Task statement:
Return the material unaltered, line by line.

====== Supplied records ======

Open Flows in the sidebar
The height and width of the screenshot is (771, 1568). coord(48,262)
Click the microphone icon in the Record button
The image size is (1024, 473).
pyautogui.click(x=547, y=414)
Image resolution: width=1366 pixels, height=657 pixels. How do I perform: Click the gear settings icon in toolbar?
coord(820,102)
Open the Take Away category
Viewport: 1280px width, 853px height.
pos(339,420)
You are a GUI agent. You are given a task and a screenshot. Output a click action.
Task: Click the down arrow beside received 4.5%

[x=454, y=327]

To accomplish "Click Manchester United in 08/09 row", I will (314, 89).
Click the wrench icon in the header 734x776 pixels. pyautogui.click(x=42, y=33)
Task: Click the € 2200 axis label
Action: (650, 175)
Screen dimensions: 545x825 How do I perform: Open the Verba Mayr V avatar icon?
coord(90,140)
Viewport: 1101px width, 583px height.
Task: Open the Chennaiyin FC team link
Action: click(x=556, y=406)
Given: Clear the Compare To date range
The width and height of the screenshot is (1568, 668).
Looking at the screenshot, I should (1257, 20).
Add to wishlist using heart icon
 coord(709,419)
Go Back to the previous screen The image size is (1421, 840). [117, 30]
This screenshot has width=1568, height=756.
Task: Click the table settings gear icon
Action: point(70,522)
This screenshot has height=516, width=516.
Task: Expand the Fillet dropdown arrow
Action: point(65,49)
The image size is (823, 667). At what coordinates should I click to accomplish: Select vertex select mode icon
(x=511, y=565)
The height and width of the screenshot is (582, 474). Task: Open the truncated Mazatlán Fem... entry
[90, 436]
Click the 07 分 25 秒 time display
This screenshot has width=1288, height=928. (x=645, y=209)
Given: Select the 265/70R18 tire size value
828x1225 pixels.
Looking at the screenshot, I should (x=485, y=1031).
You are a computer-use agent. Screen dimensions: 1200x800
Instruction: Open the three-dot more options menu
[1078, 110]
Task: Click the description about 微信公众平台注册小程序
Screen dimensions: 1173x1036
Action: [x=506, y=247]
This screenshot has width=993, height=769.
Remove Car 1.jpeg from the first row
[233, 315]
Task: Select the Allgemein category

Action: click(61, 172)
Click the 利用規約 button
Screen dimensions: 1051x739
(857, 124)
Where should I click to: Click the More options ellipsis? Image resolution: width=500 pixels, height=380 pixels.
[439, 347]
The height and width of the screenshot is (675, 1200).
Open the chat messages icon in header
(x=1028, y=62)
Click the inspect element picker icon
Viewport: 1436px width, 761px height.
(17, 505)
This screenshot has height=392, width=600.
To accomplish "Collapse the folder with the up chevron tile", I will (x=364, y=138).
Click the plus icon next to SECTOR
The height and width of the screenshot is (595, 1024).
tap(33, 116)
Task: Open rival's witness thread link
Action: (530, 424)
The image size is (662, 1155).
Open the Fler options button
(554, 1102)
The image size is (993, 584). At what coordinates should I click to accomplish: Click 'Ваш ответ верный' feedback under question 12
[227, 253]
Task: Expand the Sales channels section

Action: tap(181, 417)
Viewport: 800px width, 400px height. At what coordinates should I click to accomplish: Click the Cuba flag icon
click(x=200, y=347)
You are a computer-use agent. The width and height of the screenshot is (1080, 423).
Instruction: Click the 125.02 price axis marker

======

Result of the exercise:
Open Flows in the sidebar
The height and width of the screenshot is (771, 1568). coord(48,262)
Click the microphone icon in the Record button
The image size is (1024, 473).
pyautogui.click(x=547, y=414)
Image resolution: width=1366 pixels, height=657 pixels. How do I perform: Click the gear settings icon in toolbar?
coord(820,102)
Open the Take Away category
Viewport: 1280px width, 853px height.
pos(339,420)
You are a GUI agent. You are given a task and a screenshot. Output a click action.
Task: Click the down arrow beside received 4.5%

[x=454, y=327]

To accomplish "Click Manchester United in 08/09 row", I will (314, 89).
Click the wrench icon in the header 734x776 pixels. pyautogui.click(x=42, y=33)
Task: Click the € 2200 axis label
Action: (650, 175)
Screen dimensions: 545x825 How do I perform: Open the Verba Mayr V avatar icon?
coord(90,140)
Viewport: 1101px width, 583px height.
Task: Open the Chennaiyin FC team link
Action: click(x=556, y=406)
Given: Clear the Compare To date range
The width and height of the screenshot is (1568, 668).
Looking at the screenshot, I should (1257, 20).
Add to wishlist using heart icon
 coord(709,419)
Go Back to the previous screen The image size is (1421, 840). [117, 30]
This screenshot has width=1568, height=756.
Task: Click the table settings gear icon
Action: point(70,522)
This screenshot has height=516, width=516.
Task: Expand the Fillet dropdown arrow
Action: point(65,49)
The image size is (823, 667). At what coordinates should I click to accomplish: Select vertex select mode icon
(x=511, y=565)
The height and width of the screenshot is (582, 474). Task: Open the truncated Mazatlán Fem... entry
[90, 436]
Click the 07 分 25 秒 time display
This screenshot has width=1288, height=928. (x=645, y=209)
Given: Select the 265/70R18 tire size value
828x1225 pixels.
Looking at the screenshot, I should (x=485, y=1031).
You are a computer-use agent. Screen dimensions: 1200x800
Instruction: Open the three-dot more options menu
[1078, 110]
Task: Click the description about 微信公众平台注册小程序
Screen dimensions: 1173x1036
Action: [x=506, y=247]
This screenshot has width=993, height=769.
Remove Car 1.jpeg from the first row
[233, 315]
Task: Select the Allgemein category

Action: click(61, 172)
Click the 利用規約 button
Screen dimensions: 1051x739
(857, 124)
Where should I click to: Click the More options ellipsis? Image resolution: width=500 pixels, height=380 pixels.
[439, 347]
The height and width of the screenshot is (675, 1200).
Open the chat messages icon in header
(x=1028, y=62)
Click the inspect element picker icon
Viewport: 1436px width, 761px height.
(17, 505)
This screenshot has height=392, width=600.
To accomplish "Collapse the folder with the up chevron tile", I will (x=364, y=138).
Click the plus icon next to SECTOR
The height and width of the screenshot is (595, 1024).
tap(33, 116)
Task: Open rival's witness thread link
Action: (530, 424)
The image size is (662, 1155).
Open the Fler options button
(554, 1102)
The image size is (993, 584). At what coordinates should I click to accomplish: Click 'Ваш ответ верный' feedback under question 12
[227, 253]
Task: Expand the Sales channels section

Action: tap(181, 417)
Viewport: 800px width, 400px height. At what coordinates should I click to accomplish: Click the Cuba flag icon
click(x=200, y=347)
You are a computer-use agent. The width and height of the screenshot is (1080, 423).
Instruction: Click the 125.02 price axis marker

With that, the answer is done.